Eventually her world enlarged even more as she attended junior high and high school.  She learned more about herself.  She learned she was smart and talented.  She continued to improve her musical talents as she played the piano and viola.  Each week we drove to piano lessons and talked and talked.  We became walking partners and talked and talked.  She read all kinds of books, and we discussed each one.
The time came to leave home.  She went away to college, changed her major at least once a month, learned how to live with roommates, and joined the workforce.  She became an adult.  She met a boy while working last summer, and they fell head over heels in love.  Last weekend my practical, mostly serious, daughter called, sounding giddy.  She announced she was engaged and planned to be married in June.  She could not keep her voice steady, it was so full of excitement.  She's ready to move on.  She is ready for the next step in her life, and she is moving there with excitement and determination.  

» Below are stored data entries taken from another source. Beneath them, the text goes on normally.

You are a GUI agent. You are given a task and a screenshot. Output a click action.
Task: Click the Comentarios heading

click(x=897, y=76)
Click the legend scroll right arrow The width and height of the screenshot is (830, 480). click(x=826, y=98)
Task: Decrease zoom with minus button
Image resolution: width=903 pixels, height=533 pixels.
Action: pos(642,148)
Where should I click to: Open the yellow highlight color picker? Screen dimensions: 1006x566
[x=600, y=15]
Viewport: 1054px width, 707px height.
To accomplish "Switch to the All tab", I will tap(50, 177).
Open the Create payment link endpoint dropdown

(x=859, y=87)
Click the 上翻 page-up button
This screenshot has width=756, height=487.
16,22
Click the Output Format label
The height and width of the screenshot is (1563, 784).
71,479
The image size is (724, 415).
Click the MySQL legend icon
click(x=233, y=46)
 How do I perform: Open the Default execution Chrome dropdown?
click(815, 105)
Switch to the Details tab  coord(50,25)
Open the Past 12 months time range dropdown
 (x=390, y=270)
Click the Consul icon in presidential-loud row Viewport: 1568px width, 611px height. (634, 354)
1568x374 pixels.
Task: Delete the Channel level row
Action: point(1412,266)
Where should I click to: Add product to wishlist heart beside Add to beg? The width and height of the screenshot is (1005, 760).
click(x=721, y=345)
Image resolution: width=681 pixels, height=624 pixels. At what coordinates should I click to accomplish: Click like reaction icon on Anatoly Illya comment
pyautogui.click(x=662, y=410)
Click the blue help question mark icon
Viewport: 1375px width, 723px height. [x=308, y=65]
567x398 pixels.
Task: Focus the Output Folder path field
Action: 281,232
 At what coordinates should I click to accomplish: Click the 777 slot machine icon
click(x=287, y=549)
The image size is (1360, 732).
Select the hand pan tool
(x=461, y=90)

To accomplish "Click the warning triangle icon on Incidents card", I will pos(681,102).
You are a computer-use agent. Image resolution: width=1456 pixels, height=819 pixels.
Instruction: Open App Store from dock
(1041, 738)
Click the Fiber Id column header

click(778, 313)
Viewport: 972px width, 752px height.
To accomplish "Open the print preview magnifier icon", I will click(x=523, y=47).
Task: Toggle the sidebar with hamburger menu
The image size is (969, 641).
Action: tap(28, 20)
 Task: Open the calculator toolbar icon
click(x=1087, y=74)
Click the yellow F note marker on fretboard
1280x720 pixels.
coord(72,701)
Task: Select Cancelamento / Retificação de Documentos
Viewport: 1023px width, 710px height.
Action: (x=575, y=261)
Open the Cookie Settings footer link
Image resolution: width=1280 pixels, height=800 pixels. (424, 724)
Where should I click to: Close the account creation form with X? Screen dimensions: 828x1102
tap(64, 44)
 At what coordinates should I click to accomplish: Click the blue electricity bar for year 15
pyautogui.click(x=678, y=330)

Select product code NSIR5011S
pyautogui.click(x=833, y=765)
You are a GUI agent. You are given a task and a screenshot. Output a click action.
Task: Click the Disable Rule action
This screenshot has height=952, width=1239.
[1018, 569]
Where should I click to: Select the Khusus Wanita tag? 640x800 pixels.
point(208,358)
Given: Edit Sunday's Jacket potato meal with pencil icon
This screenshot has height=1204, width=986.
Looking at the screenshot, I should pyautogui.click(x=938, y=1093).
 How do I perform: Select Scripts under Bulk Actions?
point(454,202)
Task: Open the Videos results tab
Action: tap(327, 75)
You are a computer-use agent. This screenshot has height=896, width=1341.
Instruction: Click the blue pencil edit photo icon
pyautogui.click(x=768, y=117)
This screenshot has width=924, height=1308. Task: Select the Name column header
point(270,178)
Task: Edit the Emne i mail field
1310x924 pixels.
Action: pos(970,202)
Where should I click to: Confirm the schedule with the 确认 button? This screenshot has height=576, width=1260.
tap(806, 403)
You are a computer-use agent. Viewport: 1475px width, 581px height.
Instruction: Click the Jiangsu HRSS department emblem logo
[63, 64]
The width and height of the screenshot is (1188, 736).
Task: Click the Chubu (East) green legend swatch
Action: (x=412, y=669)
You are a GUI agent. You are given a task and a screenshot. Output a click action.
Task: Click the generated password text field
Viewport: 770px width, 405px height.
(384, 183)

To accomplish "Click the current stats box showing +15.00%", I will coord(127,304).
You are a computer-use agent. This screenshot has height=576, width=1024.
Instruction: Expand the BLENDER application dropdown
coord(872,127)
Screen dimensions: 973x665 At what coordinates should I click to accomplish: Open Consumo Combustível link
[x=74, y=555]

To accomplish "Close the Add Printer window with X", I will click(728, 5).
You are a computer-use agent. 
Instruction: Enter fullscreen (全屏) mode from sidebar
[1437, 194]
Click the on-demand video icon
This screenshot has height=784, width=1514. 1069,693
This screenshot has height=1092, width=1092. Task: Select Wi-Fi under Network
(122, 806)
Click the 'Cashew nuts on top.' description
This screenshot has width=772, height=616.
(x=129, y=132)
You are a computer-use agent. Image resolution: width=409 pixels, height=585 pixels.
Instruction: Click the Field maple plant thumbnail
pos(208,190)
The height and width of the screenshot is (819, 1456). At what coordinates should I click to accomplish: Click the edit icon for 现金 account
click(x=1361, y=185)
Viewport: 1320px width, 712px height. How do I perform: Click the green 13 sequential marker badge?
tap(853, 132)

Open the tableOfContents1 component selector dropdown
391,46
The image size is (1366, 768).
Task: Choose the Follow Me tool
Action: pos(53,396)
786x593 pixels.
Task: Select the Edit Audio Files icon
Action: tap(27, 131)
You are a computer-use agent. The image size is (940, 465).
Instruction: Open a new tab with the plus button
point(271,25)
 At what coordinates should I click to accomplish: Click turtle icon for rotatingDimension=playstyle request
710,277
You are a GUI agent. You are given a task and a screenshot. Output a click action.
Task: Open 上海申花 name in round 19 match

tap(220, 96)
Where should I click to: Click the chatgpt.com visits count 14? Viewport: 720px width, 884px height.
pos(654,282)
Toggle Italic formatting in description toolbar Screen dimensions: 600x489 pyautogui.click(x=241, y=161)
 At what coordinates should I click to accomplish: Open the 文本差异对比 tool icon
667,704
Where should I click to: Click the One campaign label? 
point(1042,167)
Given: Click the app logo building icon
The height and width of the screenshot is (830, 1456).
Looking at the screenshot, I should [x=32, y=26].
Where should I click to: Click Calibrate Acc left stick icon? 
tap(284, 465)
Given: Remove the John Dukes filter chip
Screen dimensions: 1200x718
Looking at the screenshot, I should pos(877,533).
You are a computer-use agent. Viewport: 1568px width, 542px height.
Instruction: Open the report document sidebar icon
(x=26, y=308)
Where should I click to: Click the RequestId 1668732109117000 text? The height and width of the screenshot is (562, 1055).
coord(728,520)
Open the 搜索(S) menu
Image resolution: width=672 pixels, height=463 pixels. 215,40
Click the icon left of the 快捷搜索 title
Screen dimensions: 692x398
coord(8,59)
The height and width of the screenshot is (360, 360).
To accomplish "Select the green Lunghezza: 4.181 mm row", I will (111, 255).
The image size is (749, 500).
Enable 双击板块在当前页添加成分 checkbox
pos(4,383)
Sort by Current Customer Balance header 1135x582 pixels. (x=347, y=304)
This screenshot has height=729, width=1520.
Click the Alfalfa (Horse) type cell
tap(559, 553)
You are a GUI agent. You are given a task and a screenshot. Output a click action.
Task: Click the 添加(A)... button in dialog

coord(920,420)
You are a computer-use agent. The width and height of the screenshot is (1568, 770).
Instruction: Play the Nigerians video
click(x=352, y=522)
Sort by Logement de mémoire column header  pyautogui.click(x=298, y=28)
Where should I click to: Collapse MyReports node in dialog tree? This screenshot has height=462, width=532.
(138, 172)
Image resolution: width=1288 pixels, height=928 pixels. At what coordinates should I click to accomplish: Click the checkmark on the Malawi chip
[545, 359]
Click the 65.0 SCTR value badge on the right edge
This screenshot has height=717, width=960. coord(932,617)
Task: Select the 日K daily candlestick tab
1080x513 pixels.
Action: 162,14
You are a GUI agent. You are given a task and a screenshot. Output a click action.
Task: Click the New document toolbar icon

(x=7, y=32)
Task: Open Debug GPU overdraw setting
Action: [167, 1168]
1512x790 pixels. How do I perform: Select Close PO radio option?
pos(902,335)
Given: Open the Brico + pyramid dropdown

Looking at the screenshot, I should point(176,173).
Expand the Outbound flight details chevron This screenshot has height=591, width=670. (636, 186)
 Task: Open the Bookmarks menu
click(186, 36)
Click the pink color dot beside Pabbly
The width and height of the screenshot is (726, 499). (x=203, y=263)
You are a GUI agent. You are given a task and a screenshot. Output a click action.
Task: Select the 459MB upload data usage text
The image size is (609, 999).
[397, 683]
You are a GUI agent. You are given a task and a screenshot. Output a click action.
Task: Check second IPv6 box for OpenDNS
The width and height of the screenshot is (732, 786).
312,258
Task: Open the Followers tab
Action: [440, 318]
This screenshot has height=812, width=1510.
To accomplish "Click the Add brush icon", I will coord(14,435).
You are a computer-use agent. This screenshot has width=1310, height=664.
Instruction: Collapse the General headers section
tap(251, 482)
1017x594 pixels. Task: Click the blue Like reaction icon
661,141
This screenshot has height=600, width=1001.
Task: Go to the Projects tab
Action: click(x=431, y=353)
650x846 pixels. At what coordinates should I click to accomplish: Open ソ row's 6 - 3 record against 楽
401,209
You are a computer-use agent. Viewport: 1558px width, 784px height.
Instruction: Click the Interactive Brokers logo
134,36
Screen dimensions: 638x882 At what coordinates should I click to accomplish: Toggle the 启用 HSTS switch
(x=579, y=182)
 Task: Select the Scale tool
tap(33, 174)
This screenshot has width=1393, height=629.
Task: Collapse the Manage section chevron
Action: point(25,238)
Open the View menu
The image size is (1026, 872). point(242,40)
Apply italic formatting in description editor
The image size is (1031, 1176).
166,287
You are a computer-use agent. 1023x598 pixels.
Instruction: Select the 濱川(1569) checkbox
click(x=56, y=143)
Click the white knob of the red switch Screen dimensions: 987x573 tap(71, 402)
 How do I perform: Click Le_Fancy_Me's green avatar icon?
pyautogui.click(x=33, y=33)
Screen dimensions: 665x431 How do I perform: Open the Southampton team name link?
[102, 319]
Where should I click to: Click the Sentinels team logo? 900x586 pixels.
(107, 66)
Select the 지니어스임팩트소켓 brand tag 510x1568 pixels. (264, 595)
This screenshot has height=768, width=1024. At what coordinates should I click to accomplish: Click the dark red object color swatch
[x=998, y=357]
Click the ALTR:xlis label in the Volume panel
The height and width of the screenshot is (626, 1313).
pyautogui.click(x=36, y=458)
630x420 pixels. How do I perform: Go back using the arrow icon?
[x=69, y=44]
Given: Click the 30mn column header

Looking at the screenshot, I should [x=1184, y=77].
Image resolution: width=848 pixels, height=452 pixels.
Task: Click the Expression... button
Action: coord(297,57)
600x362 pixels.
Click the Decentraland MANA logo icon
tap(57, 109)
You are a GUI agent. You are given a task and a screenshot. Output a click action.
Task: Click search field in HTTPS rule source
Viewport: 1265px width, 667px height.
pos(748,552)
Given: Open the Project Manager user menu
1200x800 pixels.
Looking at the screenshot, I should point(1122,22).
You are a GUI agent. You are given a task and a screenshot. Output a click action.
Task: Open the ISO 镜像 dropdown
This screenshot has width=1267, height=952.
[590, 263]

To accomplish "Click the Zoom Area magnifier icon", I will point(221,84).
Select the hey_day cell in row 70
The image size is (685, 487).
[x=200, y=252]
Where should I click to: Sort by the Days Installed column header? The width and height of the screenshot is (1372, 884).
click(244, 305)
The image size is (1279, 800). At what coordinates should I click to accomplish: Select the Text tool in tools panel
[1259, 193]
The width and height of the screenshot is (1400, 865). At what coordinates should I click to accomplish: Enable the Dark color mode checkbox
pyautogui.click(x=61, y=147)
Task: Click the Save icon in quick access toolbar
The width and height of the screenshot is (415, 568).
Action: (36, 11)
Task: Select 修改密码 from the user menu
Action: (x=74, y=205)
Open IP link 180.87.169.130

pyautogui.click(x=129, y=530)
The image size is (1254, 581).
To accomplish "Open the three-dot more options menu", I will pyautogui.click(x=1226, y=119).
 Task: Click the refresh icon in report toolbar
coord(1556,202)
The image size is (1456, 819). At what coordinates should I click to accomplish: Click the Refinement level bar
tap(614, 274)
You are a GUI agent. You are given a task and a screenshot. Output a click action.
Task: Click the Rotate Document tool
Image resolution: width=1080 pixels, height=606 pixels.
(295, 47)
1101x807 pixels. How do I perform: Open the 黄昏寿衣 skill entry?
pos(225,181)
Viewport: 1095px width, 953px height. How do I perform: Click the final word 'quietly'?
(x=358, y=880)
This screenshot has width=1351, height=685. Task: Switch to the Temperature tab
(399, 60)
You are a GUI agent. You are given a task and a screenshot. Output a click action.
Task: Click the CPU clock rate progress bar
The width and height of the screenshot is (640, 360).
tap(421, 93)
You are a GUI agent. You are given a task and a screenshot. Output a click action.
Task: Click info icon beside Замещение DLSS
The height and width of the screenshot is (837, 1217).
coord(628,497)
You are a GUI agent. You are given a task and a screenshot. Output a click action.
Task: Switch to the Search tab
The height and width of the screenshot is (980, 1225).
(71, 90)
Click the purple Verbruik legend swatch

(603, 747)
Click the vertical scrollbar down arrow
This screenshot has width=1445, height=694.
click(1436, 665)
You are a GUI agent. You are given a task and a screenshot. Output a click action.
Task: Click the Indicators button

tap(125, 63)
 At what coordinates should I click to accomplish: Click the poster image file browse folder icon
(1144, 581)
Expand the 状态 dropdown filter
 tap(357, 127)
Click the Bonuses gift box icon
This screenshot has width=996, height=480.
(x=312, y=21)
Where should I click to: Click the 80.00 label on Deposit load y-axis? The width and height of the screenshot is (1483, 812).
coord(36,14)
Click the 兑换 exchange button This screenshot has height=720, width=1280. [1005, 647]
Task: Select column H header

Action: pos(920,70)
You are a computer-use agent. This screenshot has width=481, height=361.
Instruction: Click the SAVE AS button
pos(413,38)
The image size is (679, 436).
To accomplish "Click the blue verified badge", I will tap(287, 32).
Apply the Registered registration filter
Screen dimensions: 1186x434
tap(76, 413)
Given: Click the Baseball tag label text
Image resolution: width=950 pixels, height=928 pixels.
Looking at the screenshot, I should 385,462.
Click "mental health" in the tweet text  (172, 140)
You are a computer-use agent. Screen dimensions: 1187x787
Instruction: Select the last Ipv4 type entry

As for me, this is a bittersweet time.  All my life I have raised this "little girl" to become independent and to become successful as she moved out into the world, but this is my only daughter.  This is my youngest child.  This is my baby.  This is my friend.  This time makes me wonder how my mother felt as I walked away from her and into my new life with my husband.  I hardly had a thought for what I was leaving behind.  I was looking into the glorious future.  Did my mother mourn for the daughter that was moving away from her?  


Last Sunday we watched the 25th Anniversary of Les Miserable and my eyes flowed over with tears as Jean Val Jean sang, "She was never mine to keep."  So Alicia, move forward with happiness.  You were never mine to keep.  You are finding your destiny.  You have found love--a most precious treasure.  But remember, you and I will always be mother and daughter--eternal friends.